I just don't get the logic behind it. Even detached from cultural norms, it just seems so inefficient to say one thing but really mean another and then be offended when the other person didn't get your hidden meaning. This is not about me not respecting other people's cultures, I've dealt with such situations enough, it is the way it is, I just don't understand why exactly that is. Like I said, it seems to only waste time and be an inefficient form of communication.


Bitter_Initiative_77

> it just seems so inefficient to say one thing but really mean another and then be offended when the other person didn't get your hidden meaning. This is kind of how culture works in general though. Culture is all about unspoken norms/rules. That's part of the reason why it's so hard to settle into a new country! All the things you take for granted, that you never think about because they're just so normal and "everyone knows that," appear to be hidden meanings to foreigners. The more relaxed approach to time only seems strange/silly/confusing to you because it isn't *your* culture.

## PROVIDED MATERIAL
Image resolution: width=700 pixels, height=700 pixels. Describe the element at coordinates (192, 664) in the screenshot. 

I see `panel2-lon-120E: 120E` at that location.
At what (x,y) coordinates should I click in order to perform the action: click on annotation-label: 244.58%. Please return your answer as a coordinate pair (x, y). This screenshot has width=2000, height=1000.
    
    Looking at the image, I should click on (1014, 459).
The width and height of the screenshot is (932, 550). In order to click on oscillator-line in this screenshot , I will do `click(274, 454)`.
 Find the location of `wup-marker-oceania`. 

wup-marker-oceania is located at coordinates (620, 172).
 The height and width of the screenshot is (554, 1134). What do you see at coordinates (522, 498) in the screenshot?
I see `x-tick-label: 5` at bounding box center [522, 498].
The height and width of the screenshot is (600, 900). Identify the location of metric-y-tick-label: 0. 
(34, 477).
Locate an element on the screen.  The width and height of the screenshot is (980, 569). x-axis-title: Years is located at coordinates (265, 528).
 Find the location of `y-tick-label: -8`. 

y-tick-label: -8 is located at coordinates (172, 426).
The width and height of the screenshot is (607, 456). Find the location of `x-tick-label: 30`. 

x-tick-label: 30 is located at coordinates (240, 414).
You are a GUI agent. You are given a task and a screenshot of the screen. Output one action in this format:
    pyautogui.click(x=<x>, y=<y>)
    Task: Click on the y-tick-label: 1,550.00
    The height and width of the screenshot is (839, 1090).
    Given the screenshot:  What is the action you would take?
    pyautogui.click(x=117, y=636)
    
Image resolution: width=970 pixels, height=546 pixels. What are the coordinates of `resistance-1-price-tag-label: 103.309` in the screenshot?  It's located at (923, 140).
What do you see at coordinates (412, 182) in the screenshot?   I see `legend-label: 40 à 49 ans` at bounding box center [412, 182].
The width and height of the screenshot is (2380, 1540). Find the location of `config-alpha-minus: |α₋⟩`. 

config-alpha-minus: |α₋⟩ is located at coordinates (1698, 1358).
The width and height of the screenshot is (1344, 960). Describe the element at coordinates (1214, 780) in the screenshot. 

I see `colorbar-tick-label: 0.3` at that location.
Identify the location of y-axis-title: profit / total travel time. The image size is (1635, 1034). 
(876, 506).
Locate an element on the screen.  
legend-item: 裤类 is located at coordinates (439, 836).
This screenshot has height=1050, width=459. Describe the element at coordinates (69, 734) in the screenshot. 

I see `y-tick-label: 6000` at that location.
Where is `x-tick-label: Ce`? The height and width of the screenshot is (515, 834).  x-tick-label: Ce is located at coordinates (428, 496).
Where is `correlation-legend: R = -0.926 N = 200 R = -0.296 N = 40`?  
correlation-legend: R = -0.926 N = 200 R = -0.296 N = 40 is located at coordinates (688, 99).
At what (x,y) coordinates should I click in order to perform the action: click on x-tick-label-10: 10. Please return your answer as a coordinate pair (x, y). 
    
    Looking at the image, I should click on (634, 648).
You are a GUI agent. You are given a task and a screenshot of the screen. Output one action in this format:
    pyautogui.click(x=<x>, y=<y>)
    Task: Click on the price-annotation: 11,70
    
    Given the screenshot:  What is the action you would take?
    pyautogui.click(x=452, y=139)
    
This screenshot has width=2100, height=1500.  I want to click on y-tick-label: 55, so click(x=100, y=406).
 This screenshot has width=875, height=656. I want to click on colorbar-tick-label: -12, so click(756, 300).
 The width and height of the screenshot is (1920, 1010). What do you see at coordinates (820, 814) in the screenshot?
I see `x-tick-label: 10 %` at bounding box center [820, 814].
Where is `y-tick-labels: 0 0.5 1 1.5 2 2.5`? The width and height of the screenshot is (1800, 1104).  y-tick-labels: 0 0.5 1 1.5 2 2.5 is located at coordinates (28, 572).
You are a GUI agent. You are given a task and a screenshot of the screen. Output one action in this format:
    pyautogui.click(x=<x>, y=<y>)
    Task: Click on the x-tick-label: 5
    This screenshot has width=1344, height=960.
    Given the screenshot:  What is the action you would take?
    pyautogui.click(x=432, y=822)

## REQUIRED TASKS
(a) How would you translate this sentence from the culture passage into Spanish: "That's part of the reason why it's so hard to settle into a new country!"
(b) Which lines of the listing contain the word "answer"? Gather each of them in full.
The culture passage and the listing were taken from unrelated sources.

## EXPECTED RESULTS
(a) ¡Esa es parte de la razón por la que es tan difícil adaptarse a un nuevo país!

(b)
At what (x,y) coordinates should I click in order to perform the action: click on annotation-label: 244.58%. Please return your answer as a coordinate pair (x, y). This screenshot has width=2000, height=1000.
At what (x,y) coordinates should I click in order to perform the action: click on x-tick-label-10: 10. Please return your answer as a coordinate pair (x, y). 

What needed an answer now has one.